I don’t know why I missed last Thursday – I blame the profusion of bank holidays, or maybe it was the threat of yet another 48 hour tube strike that was going to go ahead and then, well, it wasn’t. Or maybe I ovulated late. Then we had a Monday off and now I can’t remember whether I had a wax 24 hrs ago or 48 hrs ago and subsequently whether its safe to swim. Then I paid my salary a day early, replaced my Gelish nails three days late, forgot what date my mother was due back from exotic climes, got fined for delaying payment of my National Insurance and forgot to take the bins out.
But what I did manage to do, and even managed to do it within the prescribed deadline, was to register for postal voting for the upcoming local and Euroland elections. I won’t be able to vote on Europe in person, as I will actually be on holiday in Euroland.
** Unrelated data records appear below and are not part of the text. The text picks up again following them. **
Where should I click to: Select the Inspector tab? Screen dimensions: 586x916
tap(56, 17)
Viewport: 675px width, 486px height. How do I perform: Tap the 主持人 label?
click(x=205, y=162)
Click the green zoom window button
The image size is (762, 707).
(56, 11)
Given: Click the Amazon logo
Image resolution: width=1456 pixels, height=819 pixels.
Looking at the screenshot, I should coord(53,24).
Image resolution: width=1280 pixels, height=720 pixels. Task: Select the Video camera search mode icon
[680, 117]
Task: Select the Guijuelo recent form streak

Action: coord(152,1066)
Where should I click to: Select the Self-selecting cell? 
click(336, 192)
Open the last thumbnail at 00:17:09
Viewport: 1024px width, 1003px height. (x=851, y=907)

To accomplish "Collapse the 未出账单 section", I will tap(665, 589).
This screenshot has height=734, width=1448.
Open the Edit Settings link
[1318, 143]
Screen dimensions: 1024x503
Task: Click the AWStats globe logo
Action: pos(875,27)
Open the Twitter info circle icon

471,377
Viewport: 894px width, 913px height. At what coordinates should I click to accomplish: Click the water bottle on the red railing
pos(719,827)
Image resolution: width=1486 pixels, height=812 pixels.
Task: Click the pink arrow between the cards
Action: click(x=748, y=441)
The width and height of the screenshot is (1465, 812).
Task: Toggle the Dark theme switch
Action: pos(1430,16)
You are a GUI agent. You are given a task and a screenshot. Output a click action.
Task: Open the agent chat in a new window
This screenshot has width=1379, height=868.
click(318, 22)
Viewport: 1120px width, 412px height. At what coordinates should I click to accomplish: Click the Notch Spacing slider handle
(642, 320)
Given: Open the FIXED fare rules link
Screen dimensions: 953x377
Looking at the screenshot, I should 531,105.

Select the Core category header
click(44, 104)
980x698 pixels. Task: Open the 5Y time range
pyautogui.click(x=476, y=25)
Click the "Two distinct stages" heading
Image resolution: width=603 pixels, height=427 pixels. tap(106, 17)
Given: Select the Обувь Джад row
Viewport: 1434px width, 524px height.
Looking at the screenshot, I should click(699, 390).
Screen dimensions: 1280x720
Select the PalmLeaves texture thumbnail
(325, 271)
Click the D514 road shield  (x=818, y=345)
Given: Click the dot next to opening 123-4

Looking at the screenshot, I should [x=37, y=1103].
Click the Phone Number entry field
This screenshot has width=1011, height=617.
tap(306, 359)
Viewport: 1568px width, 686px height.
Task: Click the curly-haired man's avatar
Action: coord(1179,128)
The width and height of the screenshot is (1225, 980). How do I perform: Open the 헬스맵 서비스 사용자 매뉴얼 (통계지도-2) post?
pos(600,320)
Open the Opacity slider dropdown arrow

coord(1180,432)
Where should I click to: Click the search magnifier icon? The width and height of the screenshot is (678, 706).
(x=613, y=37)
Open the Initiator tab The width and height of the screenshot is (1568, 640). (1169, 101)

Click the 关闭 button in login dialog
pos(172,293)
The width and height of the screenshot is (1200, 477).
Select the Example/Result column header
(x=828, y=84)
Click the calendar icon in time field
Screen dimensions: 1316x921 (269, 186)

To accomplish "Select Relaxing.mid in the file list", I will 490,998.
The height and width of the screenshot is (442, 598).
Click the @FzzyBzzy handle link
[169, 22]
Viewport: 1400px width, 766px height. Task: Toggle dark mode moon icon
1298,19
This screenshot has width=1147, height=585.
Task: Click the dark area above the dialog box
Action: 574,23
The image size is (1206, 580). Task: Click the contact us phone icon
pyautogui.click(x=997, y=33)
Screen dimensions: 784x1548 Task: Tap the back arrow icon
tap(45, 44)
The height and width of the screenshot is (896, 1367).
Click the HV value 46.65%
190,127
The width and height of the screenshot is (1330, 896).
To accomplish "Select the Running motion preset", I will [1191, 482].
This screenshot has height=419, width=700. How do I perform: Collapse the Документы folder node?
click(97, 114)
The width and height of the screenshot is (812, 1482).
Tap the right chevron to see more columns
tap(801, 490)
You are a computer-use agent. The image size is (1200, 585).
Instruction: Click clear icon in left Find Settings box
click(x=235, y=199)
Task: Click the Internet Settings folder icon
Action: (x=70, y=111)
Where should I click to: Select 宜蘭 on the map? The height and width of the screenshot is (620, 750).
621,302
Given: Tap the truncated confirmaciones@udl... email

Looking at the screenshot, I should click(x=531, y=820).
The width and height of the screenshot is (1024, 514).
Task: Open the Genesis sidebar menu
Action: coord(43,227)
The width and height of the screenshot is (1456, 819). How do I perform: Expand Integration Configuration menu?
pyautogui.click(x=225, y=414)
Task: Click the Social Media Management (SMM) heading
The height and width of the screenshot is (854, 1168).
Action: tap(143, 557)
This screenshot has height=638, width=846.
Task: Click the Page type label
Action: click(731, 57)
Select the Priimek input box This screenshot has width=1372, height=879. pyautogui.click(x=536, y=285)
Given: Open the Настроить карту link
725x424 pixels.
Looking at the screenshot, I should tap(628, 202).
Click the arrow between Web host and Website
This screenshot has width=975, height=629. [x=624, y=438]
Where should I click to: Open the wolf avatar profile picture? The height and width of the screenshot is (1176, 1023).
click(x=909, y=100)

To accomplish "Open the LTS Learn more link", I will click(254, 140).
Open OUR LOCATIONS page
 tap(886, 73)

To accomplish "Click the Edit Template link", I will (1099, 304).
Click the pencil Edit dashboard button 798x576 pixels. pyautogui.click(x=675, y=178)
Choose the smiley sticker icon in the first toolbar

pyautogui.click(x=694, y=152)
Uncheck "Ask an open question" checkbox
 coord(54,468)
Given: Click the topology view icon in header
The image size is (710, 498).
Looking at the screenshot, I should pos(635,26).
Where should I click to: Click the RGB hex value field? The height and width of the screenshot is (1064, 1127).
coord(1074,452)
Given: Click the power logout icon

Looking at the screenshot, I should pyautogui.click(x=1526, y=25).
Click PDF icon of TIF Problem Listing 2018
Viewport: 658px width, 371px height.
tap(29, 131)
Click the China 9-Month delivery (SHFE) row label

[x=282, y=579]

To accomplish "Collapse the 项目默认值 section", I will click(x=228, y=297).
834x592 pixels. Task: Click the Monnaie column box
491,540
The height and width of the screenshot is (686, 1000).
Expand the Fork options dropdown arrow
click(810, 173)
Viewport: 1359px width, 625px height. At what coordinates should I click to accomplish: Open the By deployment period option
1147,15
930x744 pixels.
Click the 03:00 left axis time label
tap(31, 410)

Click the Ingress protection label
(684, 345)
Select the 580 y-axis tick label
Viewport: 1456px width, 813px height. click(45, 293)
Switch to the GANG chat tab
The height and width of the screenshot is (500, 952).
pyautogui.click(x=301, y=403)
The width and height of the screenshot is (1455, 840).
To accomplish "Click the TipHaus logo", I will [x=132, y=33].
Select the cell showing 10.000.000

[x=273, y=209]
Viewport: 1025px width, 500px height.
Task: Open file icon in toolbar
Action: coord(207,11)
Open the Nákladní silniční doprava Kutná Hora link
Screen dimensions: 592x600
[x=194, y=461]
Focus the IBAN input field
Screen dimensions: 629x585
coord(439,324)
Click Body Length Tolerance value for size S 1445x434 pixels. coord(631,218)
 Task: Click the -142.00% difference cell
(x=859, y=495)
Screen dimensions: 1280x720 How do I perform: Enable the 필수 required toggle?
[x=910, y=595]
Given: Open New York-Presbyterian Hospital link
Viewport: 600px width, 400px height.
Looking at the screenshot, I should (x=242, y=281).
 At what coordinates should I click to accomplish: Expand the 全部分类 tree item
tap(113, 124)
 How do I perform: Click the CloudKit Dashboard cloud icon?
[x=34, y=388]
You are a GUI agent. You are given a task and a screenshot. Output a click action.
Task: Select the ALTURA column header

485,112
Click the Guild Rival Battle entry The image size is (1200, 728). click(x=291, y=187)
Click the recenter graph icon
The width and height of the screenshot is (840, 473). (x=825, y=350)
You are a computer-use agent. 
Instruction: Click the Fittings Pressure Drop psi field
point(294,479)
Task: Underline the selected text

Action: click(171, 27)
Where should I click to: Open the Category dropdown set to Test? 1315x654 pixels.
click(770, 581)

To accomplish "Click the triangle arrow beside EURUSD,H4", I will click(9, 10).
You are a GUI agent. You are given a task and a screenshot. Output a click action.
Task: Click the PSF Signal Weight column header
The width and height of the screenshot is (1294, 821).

Voting is a love-hate thing with me, as I love the democratic practice of taking part in a vote and think it of optimum importance, with GCSE history book black and white pencil impressions of Emily Davison falling under that horse at the Derby looming into my mind if I so much as waiver slightly on my intention to pop the old cross in the box on the form. But it is a hate thing as I loathe all politicians, everything they say, everything they lie about and everything about their cheap suits and estate agent faces. I loathe myself for repeatedly believing them over the years. It is only my fault, I say. I mean, in my time I have been known to believe the lies of handsome men but a woman is certainly going a long way to letting herself down when she starts believing the lies of ugly ones.
But, I thought, whilst applying a hair dye colour test in the office loos when I should have been doing my dictation, what would Emily Davison have done? Would she have refused to vote if given the chance, because she was annoyed about Stanley Baldwin or Lloyd George? Would she have allowed Churchill’s face, like a week old Cornish pasty, leering down at her from a advertising poster (for the Liberal Party, as he was in those days) to put her off or make her lose hope? No. I suppose if we call Emily Davison anything we can call her the finest of the first-wave feminists. Too precious a thing to waste, that right we all take for granted about popping along to the ballot box on election day. Before going to work in a job. Where we legally have to be paid if we decide to have a baby or happen to not be a man. Where we legally have rights.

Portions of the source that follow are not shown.